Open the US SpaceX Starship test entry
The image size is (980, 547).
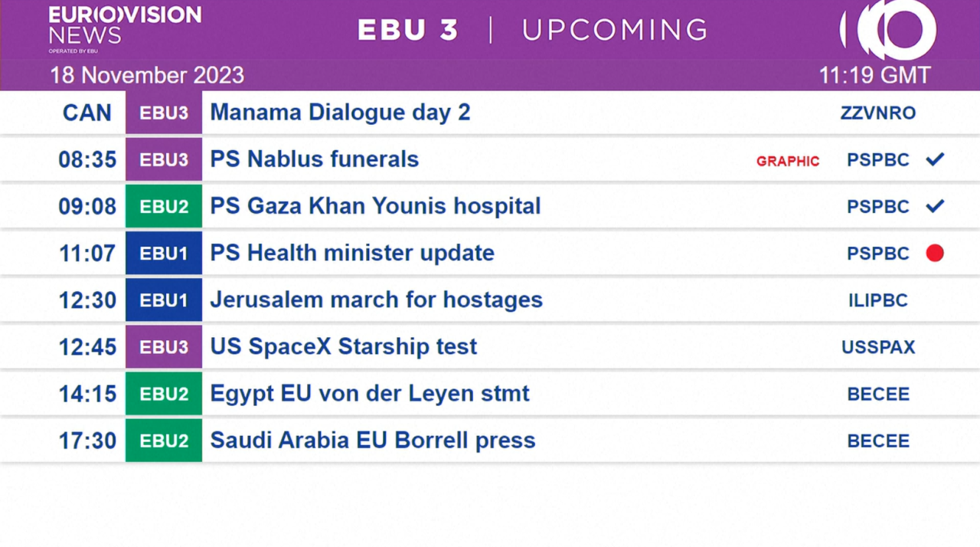(343, 346)
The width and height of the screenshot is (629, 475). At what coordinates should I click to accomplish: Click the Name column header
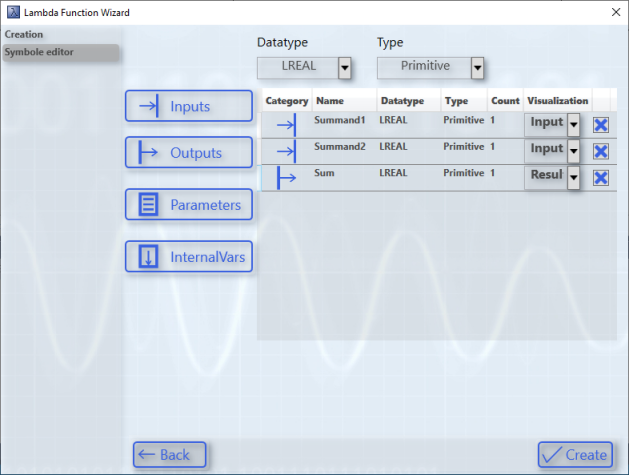coord(329,101)
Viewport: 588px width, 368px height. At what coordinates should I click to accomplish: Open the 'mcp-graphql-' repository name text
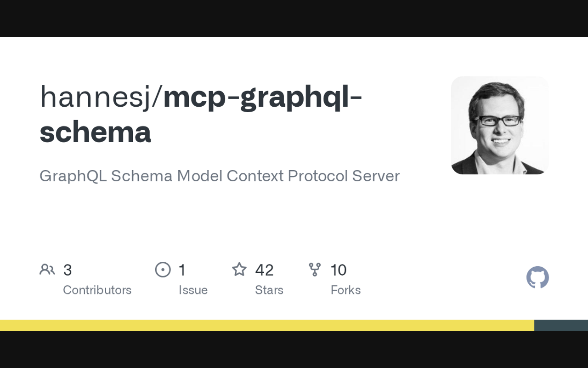tap(263, 98)
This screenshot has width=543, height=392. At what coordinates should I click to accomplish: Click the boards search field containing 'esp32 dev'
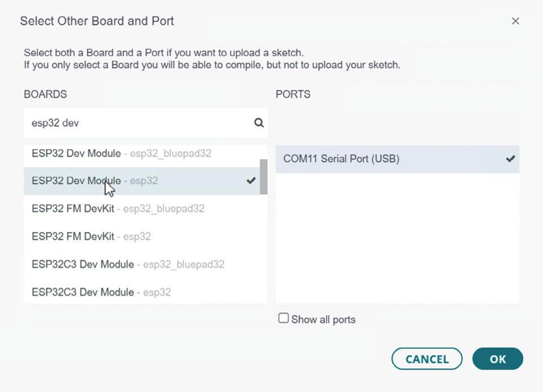(x=135, y=123)
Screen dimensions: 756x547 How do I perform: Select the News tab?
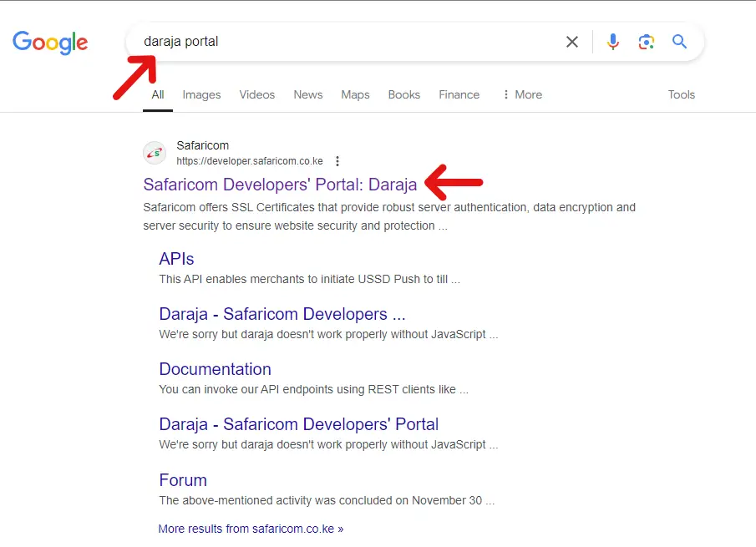[x=307, y=94]
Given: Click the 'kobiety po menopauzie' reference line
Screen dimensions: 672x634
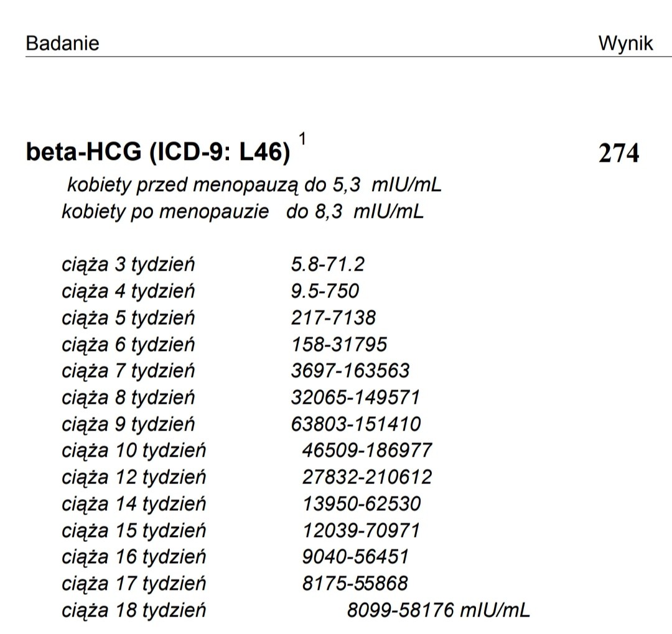Looking at the screenshot, I should coord(243,212).
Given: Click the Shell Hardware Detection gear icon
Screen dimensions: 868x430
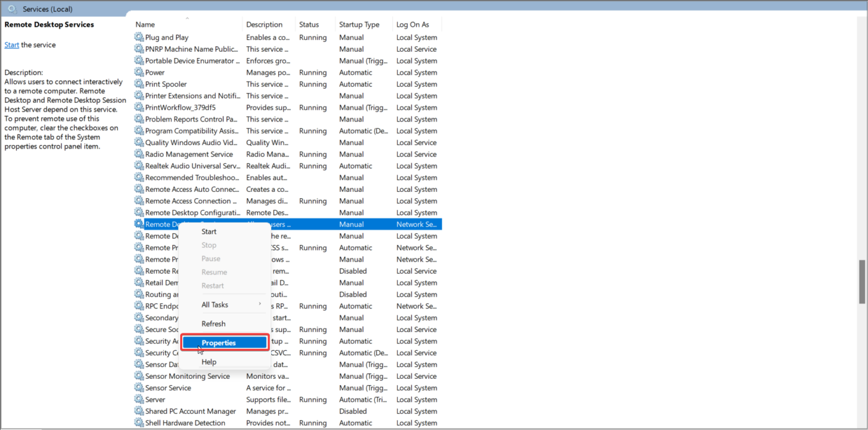Looking at the screenshot, I should (x=138, y=423).
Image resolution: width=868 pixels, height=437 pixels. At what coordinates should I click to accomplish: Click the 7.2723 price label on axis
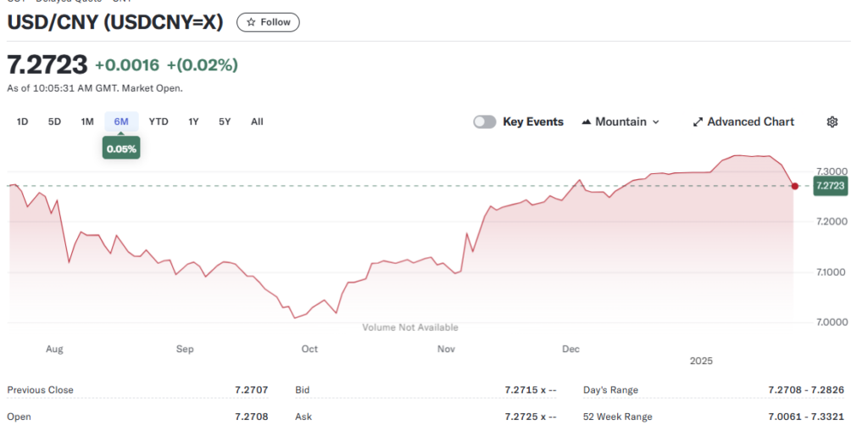tap(830, 186)
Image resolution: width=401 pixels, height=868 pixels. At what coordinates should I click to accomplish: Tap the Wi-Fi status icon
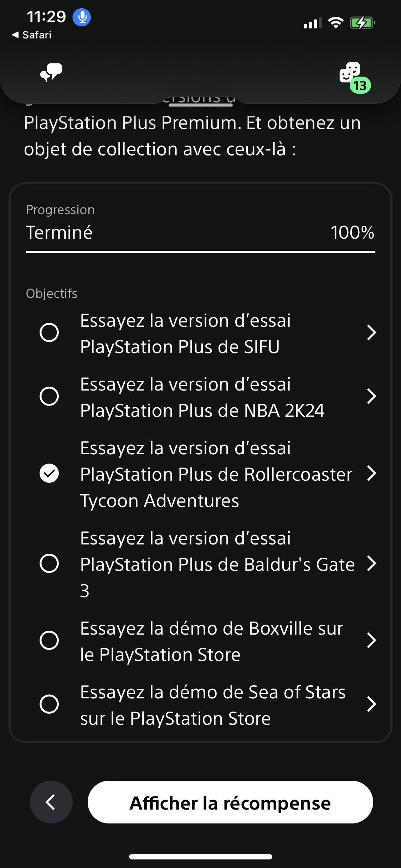click(335, 23)
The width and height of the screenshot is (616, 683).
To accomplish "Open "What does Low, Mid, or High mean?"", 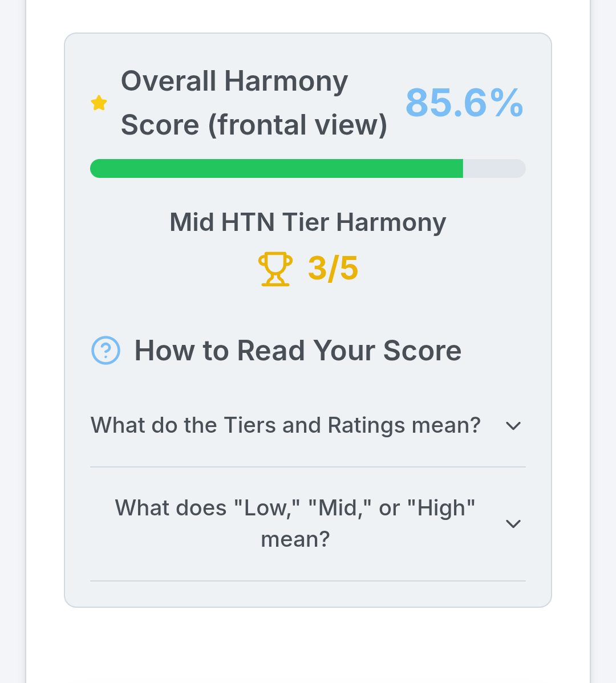I will point(295,523).
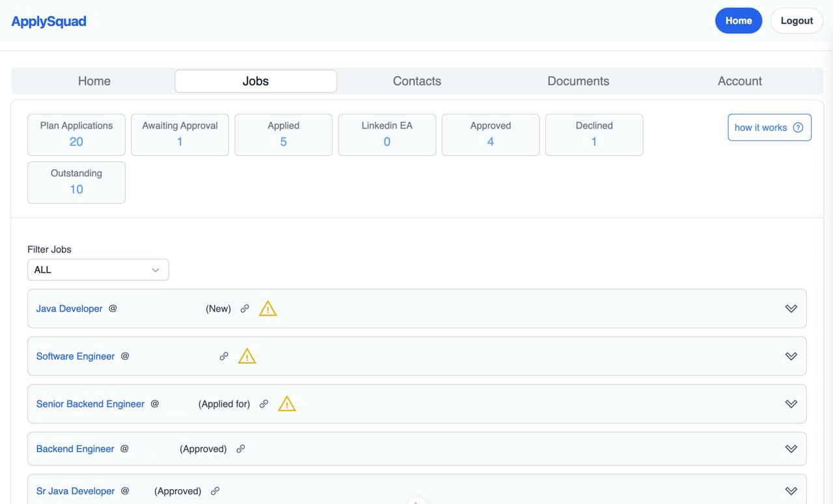Click the link icon on Backend Engineer row
Screen dimensions: 833x504
click(241, 449)
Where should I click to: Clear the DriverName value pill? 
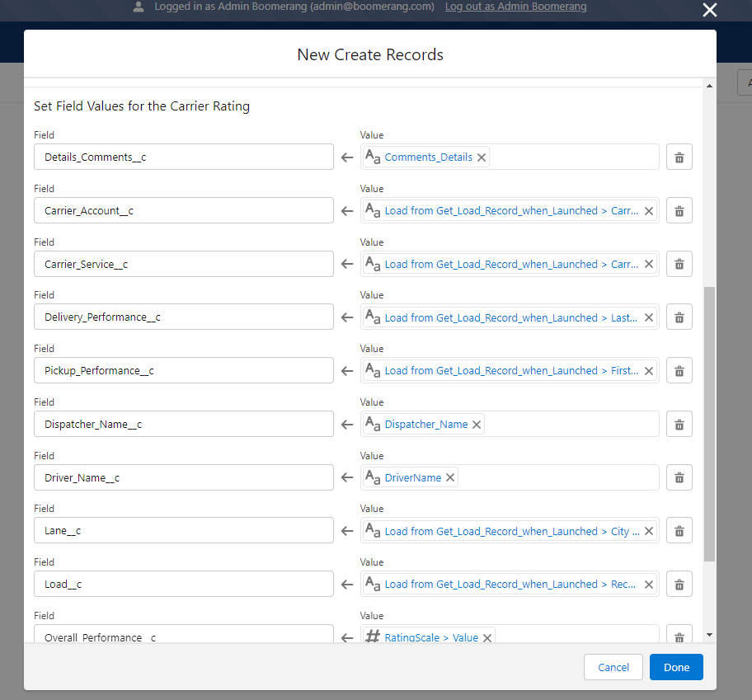tap(450, 477)
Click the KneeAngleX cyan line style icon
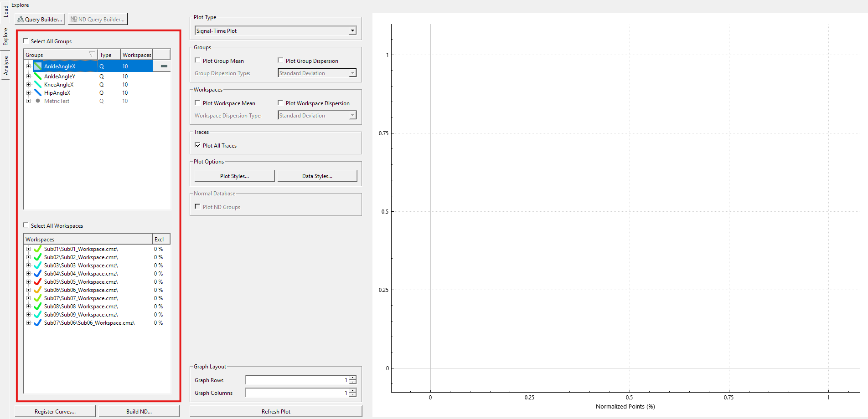The width and height of the screenshot is (868, 419). [38, 85]
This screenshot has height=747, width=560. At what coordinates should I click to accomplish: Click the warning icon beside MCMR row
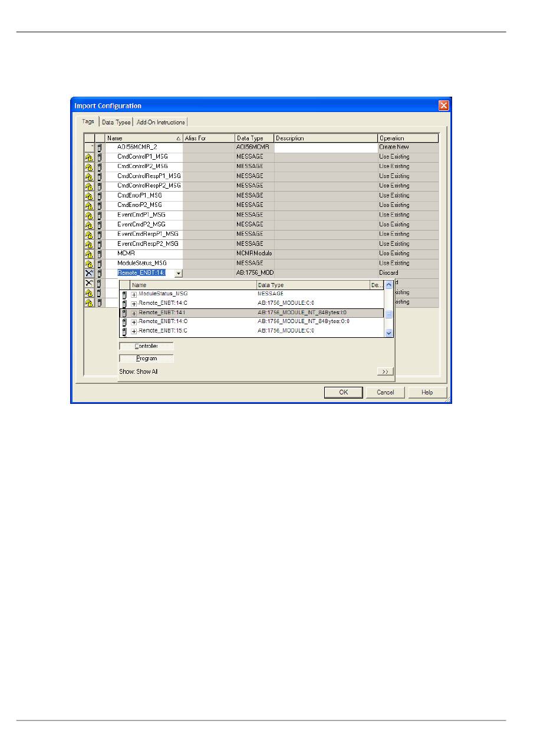(89, 254)
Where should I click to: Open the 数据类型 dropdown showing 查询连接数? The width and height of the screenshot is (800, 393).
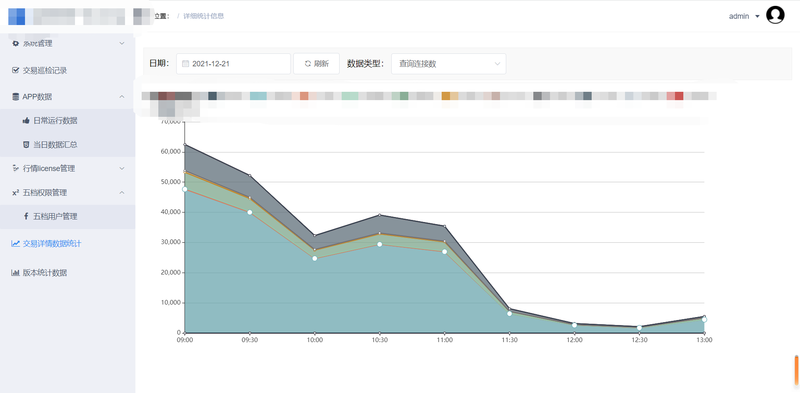pos(448,64)
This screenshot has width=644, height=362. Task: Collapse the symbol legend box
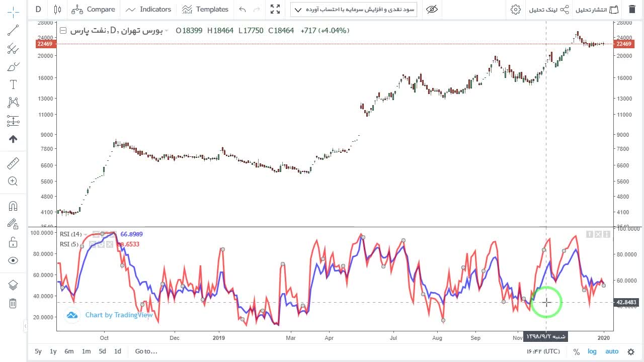(x=63, y=31)
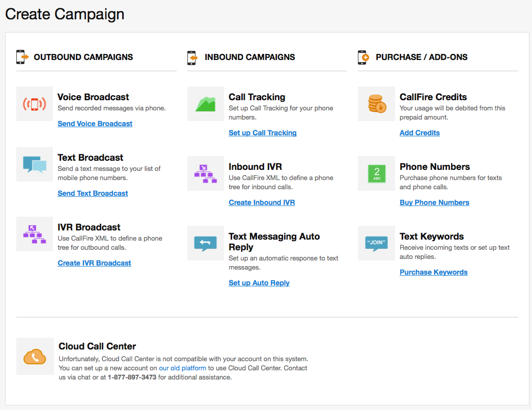
Task: Select the IVR Broadcast phone tree icon
Action: (x=34, y=234)
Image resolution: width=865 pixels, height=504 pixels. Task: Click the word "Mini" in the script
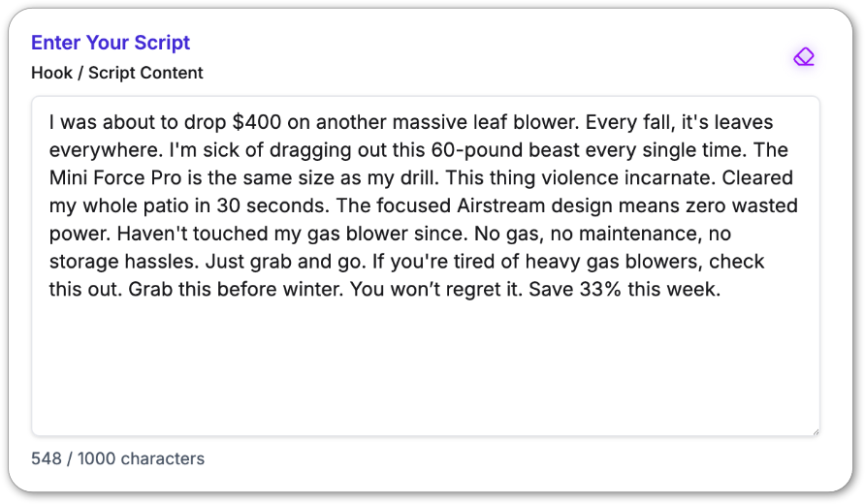(x=70, y=178)

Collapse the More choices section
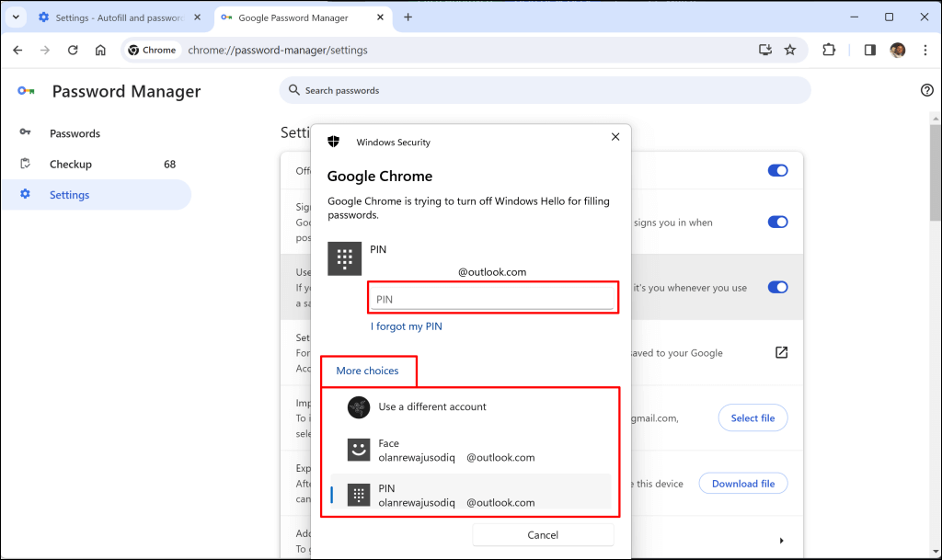tap(367, 371)
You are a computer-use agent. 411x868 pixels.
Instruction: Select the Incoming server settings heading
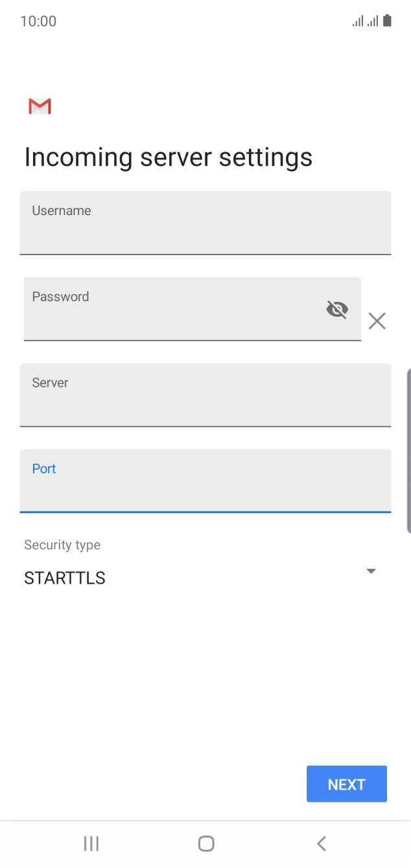click(168, 157)
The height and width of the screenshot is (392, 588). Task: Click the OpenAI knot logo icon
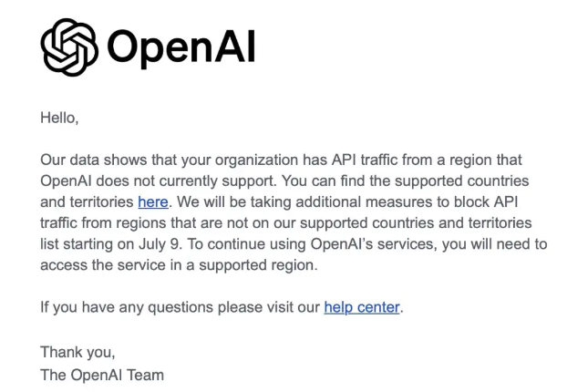(x=69, y=47)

Task goal
Lines with the string "Given": pick each one out of the material and return it.

Answer section
Given: Click the 'kobiety po menopauzie' reference line
Given: Click the Shell Hardware Detection gear icon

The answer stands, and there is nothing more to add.